Ex-prefeito de Salvador aposta em romper com os Bolsonaro para sobreviver na Bahia, mas racha direita e desafia pesquisas que ignoram o interior do estado antiga força de ACM, o avô.
![]() |
| Charge que simula o afastamento de ACM Neto do bolsonarismo por conta da consolidação de Lula na Bahia. |
A política baiana pegou fogo nos últimos dias. Nos bastidores, um movimento silencioso, mas poderoso, já era comentado com cautela. Agora veio a público: ACM Neto (União Brasil), derrotado no segundo turno de 2022 para Jerônimo Rodrigues (PT), decidiu dar um passo que muita gente achava arriscado demais. Ele se livrou do apoio ao senador Flávio Bolsonaro (PL) e declarou alinhamento com Ronaldo Caiado (PSD), governador de Goiás, para a corrida presidencial de 2026.
A decisão, claro, irritou profundamente os bolsonaristas da Bahia. Deputados estaduais e federais do PL já ameaçam não dar palanque a Neto no estado. Mas, para o ex-prefeito de Salvador, o cálculo é simples, direto e tem um nome: Lula.
Quem acompanha a eleição na Bahia sabe que Lula não é apenas um candidato por lá. Ele é uma força da natureza eleitoral. Hoje, o presidente é grande favorito a vencer qualquer eleição no estado com uma margem avassaladora: de cada 10 eleitores baianos, mais de 7 deve votar nele. Para cada grupo de 10 pessoas, menos de 3 escapam da preferência lulista.
É esse número que assombra ACM Neto. Ele sabe que, se continuar agarrado em Flávio Bolsonaro, sobrenome que o povo baiano rejeita em massa, seu sonho de governar a Bahia pode morrer ainda no primeiro turno. Não adianta pensar em segundo turno se você não consegue chegar lá.
Xeque-mate no 6x1: Lula fura o bloqueio bolsonarista e joga a batata quente no colo do Congresso
Na última disputa pelo governo da Bahia, ACM Neto fez história. Ele conseguiu quebrar uma invencibilidade petista que durava anos, forçando o segundo turno contra Jerônimo Rodrigues. Foi uma façanha. Mas, na reta final, veio a onda lulista. Os eleitores baianos confiaram no presidente, e Neto perdeu. Não passou vexame, longe disso. Mas perdeu. E aprendeu: mesmo não declarando apoio a Jair Bolsonaro ao lado, o teto é baixo na Bahia.
Agora, Neto aposta em Caiado como uma espécie de vacina contra o rejeitado sobrenome os Bolsonaro. O ex-governador de Goiás, que é de direita e não é tão radical, representa um nome sem tanto atrito a petistas, mas sem o estigma que os bolsonaros carregam no Nordeste. A ideia é simples: ser competitivo sem desagradar completamente os lulistas, ou pelo menos sem provocar repulsa entre os eleitores moderados.
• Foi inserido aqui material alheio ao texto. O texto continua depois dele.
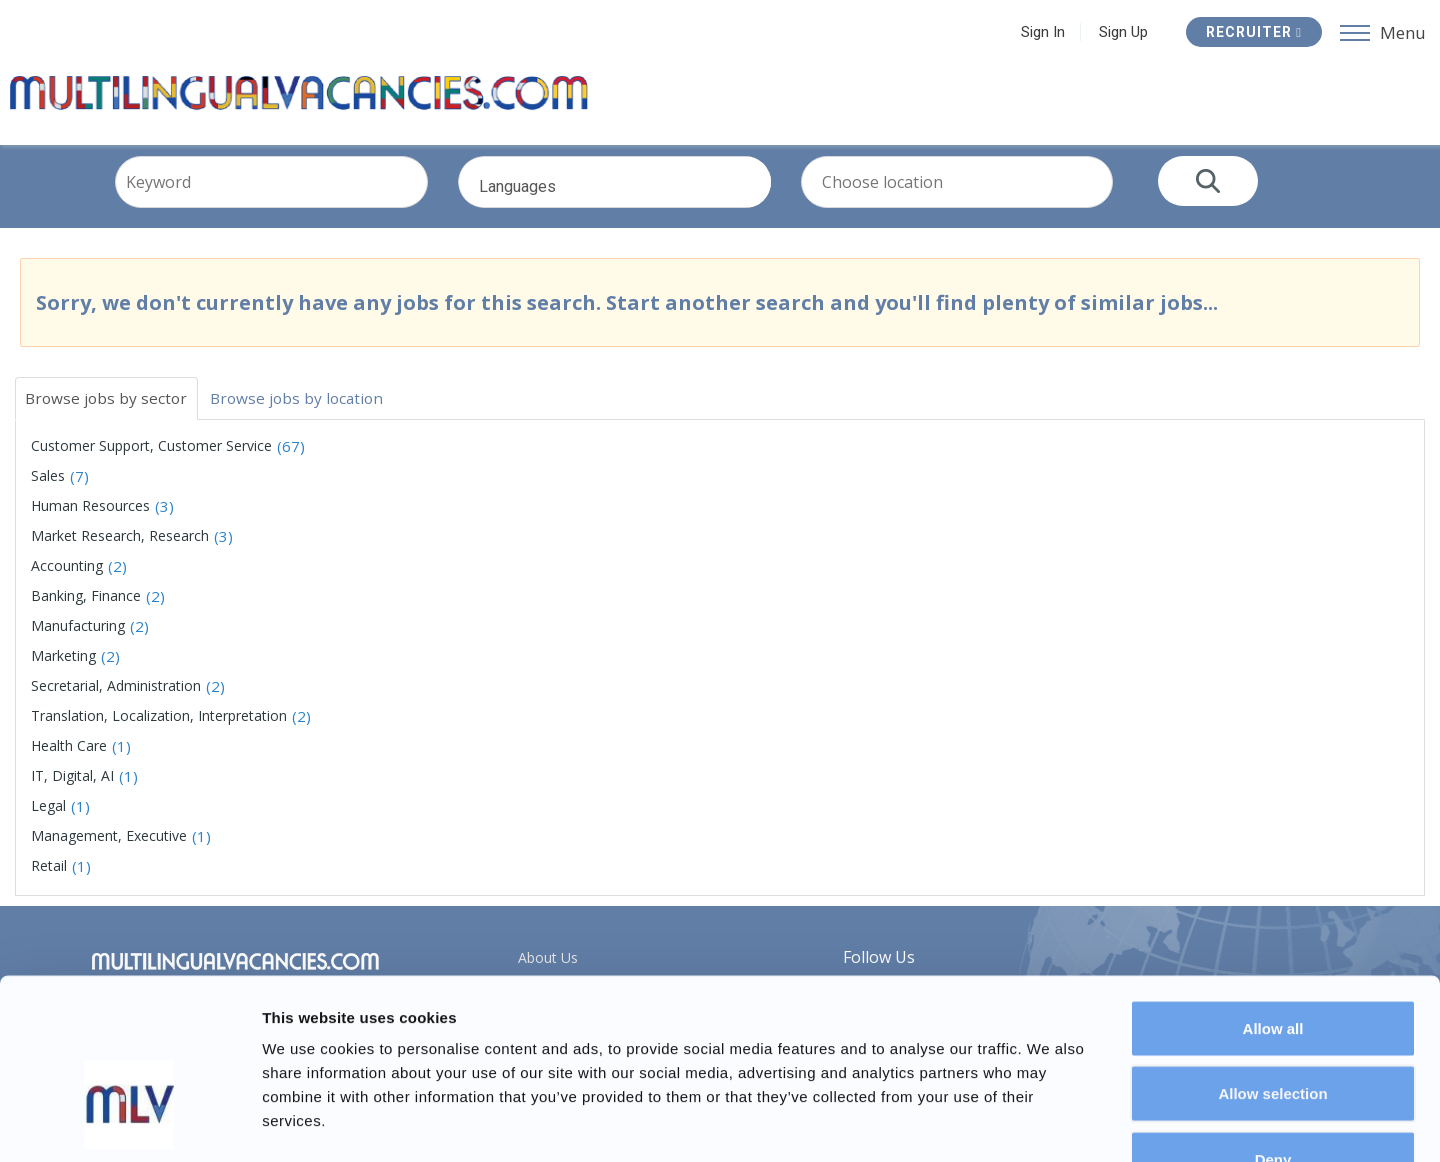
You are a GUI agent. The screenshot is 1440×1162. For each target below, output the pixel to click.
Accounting (67, 576)
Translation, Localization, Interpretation (159, 726)
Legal (48, 816)
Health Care (69, 756)
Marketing (63, 666)
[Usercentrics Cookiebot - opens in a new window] (129, 1123)
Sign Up (1123, 32)
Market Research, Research (120, 546)
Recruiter (1254, 32)
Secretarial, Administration (116, 696)
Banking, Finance (86, 606)
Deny (1273, 1030)
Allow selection (1272, 965)
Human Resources (90, 516)
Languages (645, 207)
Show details (1049, 1122)
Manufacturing (78, 636)
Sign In (1043, 32)
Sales (48, 486)
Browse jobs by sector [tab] (109, 408)
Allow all (1273, 899)
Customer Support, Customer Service (151, 456)
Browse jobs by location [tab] (305, 408)
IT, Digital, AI (72, 786)
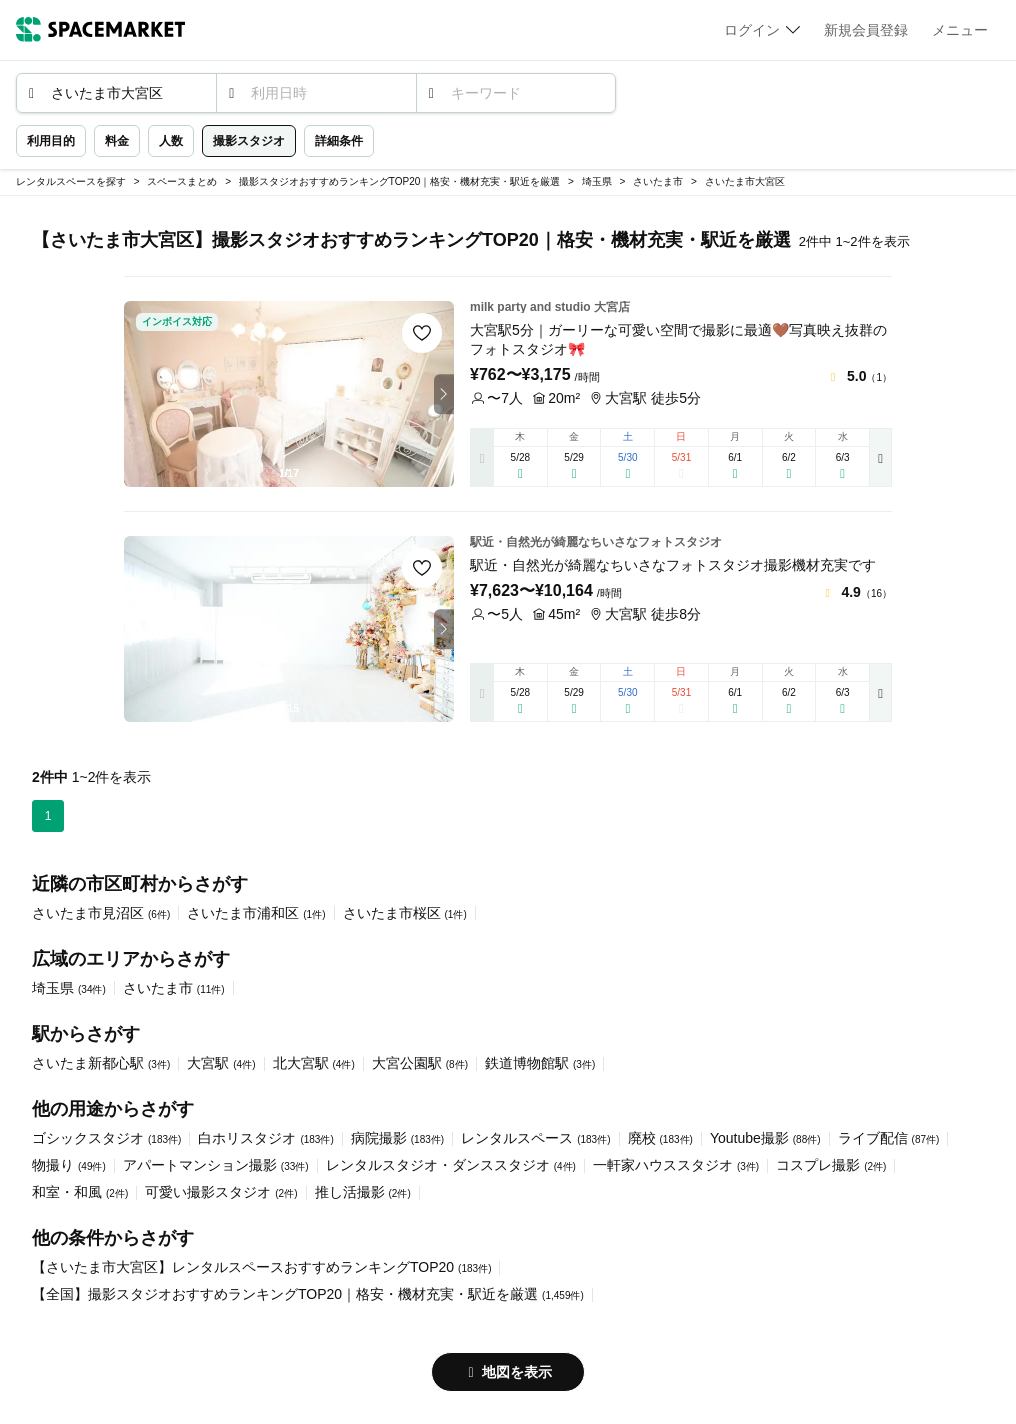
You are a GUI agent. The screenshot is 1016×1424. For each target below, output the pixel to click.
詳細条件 (339, 141)
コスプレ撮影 (818, 1165)
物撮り (53, 1165)
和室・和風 (67, 1192)
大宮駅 (208, 1063)
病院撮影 (379, 1138)
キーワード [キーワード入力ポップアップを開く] (475, 93)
A jogada, porém, rachou o PL baiano. Deputados como Capitão Alden e Diego Castro querem Flávio Bolsonaro de qualquer jeito. Dizem que a direita não pode repetir os erros de 2022. Raíssa Soares, pré-candidata a deputada, avisa: "ACM Neto precisa compreender que não se constrói um projeto forte ignorando um eleitorado de direita numeroso".
Há ainda um capítulo importante nessa história que os números das pesquisas convencionais insistem em ignorar. A realidade da Bahia não está nos grandes centros urbanos, onde os institutos costumam fazer suas sondagens. O voto que decide eleição na Bahia está no interior, no sertão, no recôncavo, nas pequenas cidades. E é lá que a memória do voto útil e da rejeição aos Bolsonaro é ainda mais forte.
Neto sabe disso, já que seu avô sempre o avisou que “quem quer conquistar a Bahia tem que conquistar o interior”. Por isso, sua aposta em Caiado não é apenas preferência pessoal. É sobrevivência. Se continuasse com Flávio, seu primeiro turno estaria comprometido antes mesmo de começar. Agora, ao se livrar do bolsonarismo, ele irrita a militância raiz, mas respira aliviado: sem o estigma, pode voltar a sonhar com o segundo turno.
Internamente, no União Brasil, ainda não há definição oficial sobre 2026. Parte da legenda quer Caiado. Outra parte insiste em Flávio. E há quem queira liberar os diretórios estaduais para decidir. Mas ACM Neto já deu seu recado. Resta saber se o preço político a pagar com a direita radical será maior do que o ganho eleitoral entre os moderados e os lulistas arrependidos.
Uma coisa é certa: na Bahia, onde Lula tem mais de 7 votos a cada 10 eleitores, ninguém vence carregando o sobrenome Bolsonaro no lombo. ACM Neto aprendeu a lição. Agora, é esperar para ver se a estratégia funciona.